• _Passage given_
###

Four biggest challenges facing insurers in 2026 revealed
Insurance Post reveals the four main challenges general insurers face in 2026 and the solutions experts from EY, the International Underwriting Association, AM Best, Moody’s, S&P, KPMG, Pathlight Associates and Sicsic Advisory say will matter most in the year ahead.
Stubborn inflation plus a continued squeeze on household finances are shaping insurers’ underwriting performance and customer behaviour as 2026 gets under way.
Layered on top of these challenges are escalating geopolitical tensions, increasingly interconnected risks and a rapid acceleration of the roll out of artificial intelligence set against the industry’s struggle to pull legacy systems into the second quarter of the 21st century.
Meanwhile, consolidation among Aviva, Direct Line, Ageas and Esure is redrawing competitive boundaries just as the market is softening across most major classes.
Analytically, insurers are looking at their ability to provide loss estimates, capital impacts and other management information at pace to inform management decision making.
Susan Dresksler, partner at KPMG UK
Enough challenges to make your head spin, eh?
Never fear, for Post is here with the four greatest trials and tribulations that 2026 holds in store for the industry plus what you can do to turn these challenges into opportunities in the year ahead:
1) Soft landing and margin pressure
A softening market, slowing rate momentum and persistent (if moderating) inflation are painfully squeezing profits across both personal and commercial lines.
Labour shortages and supply-chain volatility also continue to add frictional cost for insurers.
Robert Greensted, lead insurance analyst at S&P Global Ratings, said softening is “far more pronounced” in commercial lines, with some UK rates falling by 25% or more.
Moody’s vice president and senior analyst Will Keen-Tomlinson warned with UK economic growth likely to remain subdued following chancellor Rachel Reeves’s recent Budget, the recovery of demand for commercial cover is also likely to be slow in the year ahead.
“There is some pressure on companies to grow topline, and we are seeing a rate environment where there is softening across all lines in the UK now,” he said. “Even optimistic expectations are to maintain flat rates.”
Keen-Tomlinson pointed out the results of the last few years have been strong with combined operating ratios in the high 80s and 90s giving a bit of wiggle room to start competing on price and flex margins slightly.
“Where we need to see companies being careful is in giving up too much margin for topline,” he said. “Pressure to take on business that might be outside your risk appetite is something that would be a sign of potential risk further down the line, given the softening environment.”
But opportunities for growth do remain, notably in cyber, according to Moody’s insurance credit analyst Helena Kingsley-Tomkins, who said businesses are increasingly “waking up” to the need for cover after high-profile attacks against Marks & Spencer and Jaguar Land Rover in 2025.
“There are certainly no shortage of risks out there for insurers to actively provide protection against, it is just a matter of being able to properly select the type of risks you want to undertake,” she said.
To succeed in 2026 S&P’s Greensted said disciplined underwriters will have to be prepared to let some top line go to sustain robust earnings and in personal lines he noted significant consolidation and a drop in traffic to price comparison websites also should be considered.
“This could lead to more discipline from the large players and perhaps a fall in the level of competitiveness in the market,” Greensted said.
“However, the market still remains one of, if not the most, competitive in Europe.
“We believe insurers will be less keen to make up lost earnings on instalment income, ancillary products or fees than in the past due to the Financial Conduct Authority’s current strong focus on value for money.”

###

• _Records shown_
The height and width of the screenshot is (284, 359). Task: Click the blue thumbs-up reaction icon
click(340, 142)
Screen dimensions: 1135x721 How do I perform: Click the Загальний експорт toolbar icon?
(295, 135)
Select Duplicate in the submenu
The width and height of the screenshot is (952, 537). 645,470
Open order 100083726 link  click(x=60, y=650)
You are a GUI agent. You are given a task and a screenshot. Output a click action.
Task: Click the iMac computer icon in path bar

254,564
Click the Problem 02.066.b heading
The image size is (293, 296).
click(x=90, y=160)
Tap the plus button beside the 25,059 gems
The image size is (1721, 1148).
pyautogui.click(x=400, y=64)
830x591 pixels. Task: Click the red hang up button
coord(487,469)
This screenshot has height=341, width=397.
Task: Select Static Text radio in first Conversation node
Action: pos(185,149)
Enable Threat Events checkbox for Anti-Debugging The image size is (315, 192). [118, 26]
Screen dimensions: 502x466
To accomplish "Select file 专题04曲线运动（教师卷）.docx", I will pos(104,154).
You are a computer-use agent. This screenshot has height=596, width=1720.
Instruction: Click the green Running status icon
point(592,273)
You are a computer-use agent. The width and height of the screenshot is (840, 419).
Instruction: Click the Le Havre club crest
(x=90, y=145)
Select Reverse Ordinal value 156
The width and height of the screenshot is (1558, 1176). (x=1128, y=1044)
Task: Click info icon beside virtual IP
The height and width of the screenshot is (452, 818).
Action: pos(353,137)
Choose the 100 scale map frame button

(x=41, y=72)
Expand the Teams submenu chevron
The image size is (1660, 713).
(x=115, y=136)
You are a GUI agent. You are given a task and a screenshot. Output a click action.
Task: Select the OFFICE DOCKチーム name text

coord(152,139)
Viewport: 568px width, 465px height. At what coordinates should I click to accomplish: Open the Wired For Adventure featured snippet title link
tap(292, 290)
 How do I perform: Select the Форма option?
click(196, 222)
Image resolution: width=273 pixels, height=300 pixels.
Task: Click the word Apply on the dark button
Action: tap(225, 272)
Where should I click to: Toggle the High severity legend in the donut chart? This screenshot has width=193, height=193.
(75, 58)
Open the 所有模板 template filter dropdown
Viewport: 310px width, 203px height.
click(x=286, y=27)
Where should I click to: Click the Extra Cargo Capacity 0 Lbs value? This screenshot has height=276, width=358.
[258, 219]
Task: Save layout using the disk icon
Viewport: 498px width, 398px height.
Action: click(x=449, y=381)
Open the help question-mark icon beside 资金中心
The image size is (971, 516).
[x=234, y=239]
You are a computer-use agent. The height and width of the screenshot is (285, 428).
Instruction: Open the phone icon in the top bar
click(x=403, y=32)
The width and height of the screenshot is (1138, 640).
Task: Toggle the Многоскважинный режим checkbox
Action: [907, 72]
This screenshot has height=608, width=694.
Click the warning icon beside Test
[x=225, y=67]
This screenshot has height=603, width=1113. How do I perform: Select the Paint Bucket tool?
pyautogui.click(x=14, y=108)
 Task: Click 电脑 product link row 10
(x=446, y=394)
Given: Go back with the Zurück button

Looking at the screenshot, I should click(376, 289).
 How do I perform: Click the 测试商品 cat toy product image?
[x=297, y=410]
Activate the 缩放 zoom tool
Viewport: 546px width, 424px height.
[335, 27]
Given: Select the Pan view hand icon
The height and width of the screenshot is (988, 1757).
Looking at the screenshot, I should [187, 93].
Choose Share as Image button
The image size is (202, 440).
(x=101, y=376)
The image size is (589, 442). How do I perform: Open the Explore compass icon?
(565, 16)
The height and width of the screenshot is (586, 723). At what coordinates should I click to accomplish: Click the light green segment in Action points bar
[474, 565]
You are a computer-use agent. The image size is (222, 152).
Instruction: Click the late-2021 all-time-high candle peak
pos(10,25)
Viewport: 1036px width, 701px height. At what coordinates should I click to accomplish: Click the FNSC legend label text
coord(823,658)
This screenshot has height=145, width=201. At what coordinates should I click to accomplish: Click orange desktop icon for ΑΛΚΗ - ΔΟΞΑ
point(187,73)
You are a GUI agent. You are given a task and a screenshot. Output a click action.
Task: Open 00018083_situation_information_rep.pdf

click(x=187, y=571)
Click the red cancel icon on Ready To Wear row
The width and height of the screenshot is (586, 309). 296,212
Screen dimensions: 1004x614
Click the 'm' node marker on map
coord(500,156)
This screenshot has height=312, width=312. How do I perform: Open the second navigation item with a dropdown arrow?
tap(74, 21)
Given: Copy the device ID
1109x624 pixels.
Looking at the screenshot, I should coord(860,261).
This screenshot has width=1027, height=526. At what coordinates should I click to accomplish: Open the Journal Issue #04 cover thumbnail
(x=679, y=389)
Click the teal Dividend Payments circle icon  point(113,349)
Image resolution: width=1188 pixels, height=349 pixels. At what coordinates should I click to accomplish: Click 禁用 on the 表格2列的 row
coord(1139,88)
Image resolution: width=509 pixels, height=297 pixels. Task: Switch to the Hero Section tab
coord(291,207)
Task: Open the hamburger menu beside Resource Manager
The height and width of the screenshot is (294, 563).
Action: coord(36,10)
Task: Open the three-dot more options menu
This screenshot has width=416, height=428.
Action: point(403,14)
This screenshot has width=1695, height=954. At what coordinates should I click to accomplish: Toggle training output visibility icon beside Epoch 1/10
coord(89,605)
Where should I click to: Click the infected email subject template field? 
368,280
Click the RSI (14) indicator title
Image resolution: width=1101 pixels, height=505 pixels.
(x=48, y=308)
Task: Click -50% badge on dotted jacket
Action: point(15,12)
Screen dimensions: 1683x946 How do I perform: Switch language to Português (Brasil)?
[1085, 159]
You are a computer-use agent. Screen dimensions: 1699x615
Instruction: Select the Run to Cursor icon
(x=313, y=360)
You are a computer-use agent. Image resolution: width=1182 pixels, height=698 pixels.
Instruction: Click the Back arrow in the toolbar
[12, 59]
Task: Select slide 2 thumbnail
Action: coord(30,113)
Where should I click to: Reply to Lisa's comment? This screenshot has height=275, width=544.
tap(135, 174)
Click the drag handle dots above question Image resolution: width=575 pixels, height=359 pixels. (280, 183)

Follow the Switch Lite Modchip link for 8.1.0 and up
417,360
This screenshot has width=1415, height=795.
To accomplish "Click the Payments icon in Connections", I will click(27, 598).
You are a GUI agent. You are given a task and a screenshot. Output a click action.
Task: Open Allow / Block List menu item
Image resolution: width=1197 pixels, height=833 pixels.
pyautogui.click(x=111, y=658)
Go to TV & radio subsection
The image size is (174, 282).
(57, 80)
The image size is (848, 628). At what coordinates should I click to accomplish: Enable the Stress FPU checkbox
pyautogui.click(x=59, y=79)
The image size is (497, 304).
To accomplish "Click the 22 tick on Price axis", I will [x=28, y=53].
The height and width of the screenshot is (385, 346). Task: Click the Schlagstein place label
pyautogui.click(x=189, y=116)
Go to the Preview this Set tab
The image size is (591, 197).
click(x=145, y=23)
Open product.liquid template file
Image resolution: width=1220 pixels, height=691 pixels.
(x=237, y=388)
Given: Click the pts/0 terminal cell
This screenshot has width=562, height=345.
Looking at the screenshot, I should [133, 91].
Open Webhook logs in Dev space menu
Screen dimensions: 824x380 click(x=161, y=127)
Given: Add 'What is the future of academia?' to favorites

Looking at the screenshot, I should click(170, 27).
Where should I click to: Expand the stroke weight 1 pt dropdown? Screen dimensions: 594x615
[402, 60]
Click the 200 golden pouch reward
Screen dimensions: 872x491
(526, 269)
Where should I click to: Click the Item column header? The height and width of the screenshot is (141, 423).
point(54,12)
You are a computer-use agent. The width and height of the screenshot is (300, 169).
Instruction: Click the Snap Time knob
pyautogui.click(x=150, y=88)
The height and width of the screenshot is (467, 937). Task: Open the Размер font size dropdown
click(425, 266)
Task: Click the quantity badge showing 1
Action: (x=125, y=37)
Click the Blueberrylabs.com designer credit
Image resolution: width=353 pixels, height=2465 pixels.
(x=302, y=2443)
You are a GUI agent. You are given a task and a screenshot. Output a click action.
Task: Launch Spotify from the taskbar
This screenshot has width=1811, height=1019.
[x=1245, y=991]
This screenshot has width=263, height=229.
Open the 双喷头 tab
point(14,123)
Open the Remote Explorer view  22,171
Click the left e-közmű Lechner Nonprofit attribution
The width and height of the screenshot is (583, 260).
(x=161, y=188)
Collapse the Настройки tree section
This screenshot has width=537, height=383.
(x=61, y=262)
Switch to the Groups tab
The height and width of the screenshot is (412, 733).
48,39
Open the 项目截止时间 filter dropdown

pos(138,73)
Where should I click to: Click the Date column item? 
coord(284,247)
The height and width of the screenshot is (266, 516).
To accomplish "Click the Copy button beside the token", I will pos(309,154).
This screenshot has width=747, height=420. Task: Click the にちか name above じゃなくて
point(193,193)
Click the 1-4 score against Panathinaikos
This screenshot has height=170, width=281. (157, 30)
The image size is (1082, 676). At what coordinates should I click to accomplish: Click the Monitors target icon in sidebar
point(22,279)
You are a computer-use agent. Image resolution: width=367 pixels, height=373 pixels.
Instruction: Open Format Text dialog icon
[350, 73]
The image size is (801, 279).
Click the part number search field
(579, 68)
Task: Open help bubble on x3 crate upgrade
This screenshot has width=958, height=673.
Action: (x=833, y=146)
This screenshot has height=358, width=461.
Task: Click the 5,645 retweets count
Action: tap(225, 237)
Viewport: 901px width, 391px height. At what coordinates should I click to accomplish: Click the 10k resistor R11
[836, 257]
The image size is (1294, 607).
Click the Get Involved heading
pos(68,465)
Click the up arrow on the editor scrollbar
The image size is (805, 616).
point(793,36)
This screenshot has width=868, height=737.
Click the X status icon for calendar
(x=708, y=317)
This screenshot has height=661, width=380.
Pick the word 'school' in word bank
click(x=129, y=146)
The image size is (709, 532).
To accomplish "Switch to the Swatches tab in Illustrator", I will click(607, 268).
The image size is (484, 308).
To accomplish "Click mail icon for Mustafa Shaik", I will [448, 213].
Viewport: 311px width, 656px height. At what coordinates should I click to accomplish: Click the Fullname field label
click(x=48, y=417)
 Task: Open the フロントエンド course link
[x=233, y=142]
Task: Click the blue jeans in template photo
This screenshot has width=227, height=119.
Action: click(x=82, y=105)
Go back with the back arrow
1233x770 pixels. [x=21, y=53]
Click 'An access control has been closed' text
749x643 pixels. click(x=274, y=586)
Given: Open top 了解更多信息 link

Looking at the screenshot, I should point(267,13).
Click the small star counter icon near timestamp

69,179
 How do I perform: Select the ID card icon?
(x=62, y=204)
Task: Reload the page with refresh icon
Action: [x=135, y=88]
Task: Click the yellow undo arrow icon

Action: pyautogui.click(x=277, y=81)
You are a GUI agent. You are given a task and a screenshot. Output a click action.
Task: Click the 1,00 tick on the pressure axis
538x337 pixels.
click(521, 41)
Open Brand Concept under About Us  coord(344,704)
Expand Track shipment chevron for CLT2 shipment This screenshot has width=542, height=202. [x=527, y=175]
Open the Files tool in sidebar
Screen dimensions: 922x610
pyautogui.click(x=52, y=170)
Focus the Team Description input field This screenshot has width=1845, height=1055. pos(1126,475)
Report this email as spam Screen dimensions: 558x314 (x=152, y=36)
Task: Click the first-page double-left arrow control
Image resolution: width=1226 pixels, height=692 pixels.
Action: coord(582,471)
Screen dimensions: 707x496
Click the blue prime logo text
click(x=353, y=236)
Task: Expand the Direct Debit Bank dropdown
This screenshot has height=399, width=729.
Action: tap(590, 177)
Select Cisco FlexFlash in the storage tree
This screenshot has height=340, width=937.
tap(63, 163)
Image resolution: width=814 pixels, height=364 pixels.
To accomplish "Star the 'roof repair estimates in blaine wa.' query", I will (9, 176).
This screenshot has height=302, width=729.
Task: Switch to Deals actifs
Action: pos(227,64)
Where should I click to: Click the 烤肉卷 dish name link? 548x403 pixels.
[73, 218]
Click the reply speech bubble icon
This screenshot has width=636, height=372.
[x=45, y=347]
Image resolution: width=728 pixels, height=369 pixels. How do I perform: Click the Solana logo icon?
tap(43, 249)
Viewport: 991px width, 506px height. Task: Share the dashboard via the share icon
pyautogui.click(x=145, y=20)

###

• _Directions_
#1 Name the insurers that the article on insurers' 2026 challenges says are involved in consolidation.
#2 According to the article on insurers' 2026 challenges, by how much have some UK commercial rates fallen?
#3 Transcribe everything in the article on insurers' 2026 challenges from "Stubborn inflation plus" down to "the 21st century.".

• _Task-by-task solutions_
#1 Aviva, Direct Line, Ageas, Esure

#2 Some UK commercial rates have fallen by 25% or more.

#3
Stubborn inflation plus a continued squeeze on household finances are shaping insurers’ underwriting performance and customer behaviour as 2026 gets under way.
Layered on top of these challenges are escalating geopolitical tensions, increasingly interconnected risks and a rapid acceleration of the roll out of artificial intelligence set against the industry’s struggle to pull legacy systems into the second quarter of the 21st century.